# Task item:
Copy each line from the data that has the word "Another" in it.
Source records below:
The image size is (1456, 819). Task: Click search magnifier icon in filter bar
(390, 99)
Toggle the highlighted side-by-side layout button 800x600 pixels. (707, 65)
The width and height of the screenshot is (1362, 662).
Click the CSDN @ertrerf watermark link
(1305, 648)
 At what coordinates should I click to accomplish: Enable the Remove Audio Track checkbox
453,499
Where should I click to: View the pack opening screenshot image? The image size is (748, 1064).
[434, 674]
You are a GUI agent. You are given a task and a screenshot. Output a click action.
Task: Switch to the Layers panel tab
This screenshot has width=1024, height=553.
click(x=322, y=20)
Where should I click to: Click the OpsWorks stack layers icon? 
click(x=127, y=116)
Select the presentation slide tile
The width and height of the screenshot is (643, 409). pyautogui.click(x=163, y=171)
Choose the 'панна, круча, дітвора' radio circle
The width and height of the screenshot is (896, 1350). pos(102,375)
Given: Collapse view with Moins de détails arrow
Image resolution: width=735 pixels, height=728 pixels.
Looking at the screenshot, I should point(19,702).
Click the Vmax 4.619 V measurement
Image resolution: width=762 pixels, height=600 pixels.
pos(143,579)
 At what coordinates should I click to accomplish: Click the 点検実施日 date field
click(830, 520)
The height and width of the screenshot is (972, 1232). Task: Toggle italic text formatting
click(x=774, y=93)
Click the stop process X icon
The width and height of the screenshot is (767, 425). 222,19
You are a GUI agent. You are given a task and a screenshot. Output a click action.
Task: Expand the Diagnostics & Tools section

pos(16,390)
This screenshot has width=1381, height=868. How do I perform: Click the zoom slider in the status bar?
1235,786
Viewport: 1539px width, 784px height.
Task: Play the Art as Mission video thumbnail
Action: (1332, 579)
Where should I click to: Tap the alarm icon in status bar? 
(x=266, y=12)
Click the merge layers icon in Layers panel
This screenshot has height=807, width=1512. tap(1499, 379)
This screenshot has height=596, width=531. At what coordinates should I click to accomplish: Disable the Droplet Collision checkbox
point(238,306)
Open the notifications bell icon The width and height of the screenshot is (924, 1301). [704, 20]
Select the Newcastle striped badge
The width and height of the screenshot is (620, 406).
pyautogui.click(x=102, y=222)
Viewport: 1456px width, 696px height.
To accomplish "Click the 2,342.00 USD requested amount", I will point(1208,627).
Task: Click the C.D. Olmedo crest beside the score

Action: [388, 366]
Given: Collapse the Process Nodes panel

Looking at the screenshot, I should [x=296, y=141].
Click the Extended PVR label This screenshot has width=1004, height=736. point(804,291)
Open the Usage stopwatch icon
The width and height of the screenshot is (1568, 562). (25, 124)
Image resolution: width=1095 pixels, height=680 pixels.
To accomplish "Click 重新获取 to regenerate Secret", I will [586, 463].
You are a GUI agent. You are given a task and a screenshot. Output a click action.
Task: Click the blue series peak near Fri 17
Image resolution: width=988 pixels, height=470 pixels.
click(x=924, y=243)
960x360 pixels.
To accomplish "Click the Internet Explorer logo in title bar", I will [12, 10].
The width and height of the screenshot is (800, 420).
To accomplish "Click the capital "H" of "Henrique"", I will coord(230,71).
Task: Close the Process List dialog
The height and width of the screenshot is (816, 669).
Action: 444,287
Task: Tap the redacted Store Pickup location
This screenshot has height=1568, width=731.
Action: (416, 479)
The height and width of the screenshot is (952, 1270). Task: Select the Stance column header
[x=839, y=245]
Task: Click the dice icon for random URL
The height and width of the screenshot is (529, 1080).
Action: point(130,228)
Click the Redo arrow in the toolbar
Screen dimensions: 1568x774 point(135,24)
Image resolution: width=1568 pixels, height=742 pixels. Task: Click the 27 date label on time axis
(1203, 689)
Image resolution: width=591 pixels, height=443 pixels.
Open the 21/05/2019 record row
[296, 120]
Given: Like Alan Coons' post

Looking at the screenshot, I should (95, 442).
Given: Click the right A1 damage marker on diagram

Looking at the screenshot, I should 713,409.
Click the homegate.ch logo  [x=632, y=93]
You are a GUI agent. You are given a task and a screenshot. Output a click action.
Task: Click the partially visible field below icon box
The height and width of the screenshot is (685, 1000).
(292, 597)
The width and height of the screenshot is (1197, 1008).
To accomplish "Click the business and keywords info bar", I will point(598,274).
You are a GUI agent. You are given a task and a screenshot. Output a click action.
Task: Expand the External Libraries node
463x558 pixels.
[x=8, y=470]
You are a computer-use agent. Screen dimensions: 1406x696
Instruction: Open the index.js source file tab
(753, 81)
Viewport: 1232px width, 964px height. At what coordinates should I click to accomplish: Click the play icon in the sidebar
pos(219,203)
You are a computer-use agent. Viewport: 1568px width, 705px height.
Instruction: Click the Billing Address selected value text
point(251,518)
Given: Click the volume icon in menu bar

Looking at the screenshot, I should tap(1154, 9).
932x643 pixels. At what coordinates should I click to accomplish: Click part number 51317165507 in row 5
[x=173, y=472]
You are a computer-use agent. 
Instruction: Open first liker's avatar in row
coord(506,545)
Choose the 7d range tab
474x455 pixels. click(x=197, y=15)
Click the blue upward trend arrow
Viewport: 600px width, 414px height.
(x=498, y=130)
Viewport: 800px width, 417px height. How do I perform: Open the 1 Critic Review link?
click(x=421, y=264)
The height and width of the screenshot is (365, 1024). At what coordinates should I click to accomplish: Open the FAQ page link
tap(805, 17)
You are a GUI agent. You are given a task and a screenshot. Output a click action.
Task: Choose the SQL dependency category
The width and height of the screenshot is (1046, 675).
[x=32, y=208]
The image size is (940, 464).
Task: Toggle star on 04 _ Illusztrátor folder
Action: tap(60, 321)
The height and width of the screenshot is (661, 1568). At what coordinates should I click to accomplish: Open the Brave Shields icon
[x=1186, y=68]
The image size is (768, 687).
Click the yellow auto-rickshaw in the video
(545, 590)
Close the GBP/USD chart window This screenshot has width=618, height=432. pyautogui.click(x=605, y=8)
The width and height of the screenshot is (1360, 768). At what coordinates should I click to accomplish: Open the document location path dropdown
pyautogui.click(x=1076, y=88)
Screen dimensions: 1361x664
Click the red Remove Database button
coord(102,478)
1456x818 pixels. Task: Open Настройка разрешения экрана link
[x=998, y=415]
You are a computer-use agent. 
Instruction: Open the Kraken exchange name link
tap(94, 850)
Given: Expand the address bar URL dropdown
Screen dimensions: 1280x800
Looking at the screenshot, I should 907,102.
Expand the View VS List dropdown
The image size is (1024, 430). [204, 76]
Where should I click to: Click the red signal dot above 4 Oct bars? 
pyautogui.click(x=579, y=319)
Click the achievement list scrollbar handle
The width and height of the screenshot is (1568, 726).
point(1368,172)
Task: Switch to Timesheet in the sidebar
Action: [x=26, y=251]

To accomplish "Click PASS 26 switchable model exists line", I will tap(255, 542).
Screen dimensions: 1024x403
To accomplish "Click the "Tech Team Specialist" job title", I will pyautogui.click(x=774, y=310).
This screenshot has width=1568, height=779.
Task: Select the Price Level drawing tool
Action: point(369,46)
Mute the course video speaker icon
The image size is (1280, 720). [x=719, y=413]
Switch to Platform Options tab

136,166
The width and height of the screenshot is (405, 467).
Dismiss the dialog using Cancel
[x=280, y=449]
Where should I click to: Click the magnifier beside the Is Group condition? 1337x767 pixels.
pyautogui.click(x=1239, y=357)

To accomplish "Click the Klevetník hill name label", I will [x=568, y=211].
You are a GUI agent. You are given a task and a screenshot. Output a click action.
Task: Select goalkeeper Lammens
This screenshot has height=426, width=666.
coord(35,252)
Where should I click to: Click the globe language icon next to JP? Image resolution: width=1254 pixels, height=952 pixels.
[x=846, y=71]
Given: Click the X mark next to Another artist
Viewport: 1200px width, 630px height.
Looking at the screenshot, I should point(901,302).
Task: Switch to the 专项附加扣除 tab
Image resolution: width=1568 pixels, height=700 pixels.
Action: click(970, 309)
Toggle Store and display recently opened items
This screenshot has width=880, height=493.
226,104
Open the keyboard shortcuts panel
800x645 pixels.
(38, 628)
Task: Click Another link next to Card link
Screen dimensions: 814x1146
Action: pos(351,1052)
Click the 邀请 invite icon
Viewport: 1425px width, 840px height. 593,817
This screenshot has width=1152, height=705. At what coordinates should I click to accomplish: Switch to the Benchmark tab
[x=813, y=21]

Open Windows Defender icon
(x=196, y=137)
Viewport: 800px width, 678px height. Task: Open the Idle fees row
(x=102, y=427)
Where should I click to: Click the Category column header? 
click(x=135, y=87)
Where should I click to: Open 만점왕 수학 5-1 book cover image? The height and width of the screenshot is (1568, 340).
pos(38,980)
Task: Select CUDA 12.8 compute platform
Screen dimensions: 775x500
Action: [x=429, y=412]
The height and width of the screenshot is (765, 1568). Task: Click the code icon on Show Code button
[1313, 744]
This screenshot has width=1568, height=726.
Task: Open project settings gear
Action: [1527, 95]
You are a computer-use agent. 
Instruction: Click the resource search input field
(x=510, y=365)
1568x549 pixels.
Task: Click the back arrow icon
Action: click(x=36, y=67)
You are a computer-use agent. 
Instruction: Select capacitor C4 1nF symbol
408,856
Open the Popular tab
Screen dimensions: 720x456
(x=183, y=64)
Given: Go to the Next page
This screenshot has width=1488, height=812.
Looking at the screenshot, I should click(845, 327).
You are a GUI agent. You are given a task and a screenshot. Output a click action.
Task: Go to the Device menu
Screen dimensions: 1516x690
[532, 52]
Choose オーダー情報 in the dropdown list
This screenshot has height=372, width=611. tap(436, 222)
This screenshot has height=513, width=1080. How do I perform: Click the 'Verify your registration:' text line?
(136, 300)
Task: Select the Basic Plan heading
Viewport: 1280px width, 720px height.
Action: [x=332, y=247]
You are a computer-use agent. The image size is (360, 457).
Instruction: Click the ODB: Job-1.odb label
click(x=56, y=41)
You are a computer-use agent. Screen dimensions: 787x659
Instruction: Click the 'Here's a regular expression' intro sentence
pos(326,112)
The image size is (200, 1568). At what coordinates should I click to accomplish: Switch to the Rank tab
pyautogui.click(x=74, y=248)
End of Source records.
# Answer to this problem:
Given: Click the X mark next to Another artist
Task: Click Another link next to Card link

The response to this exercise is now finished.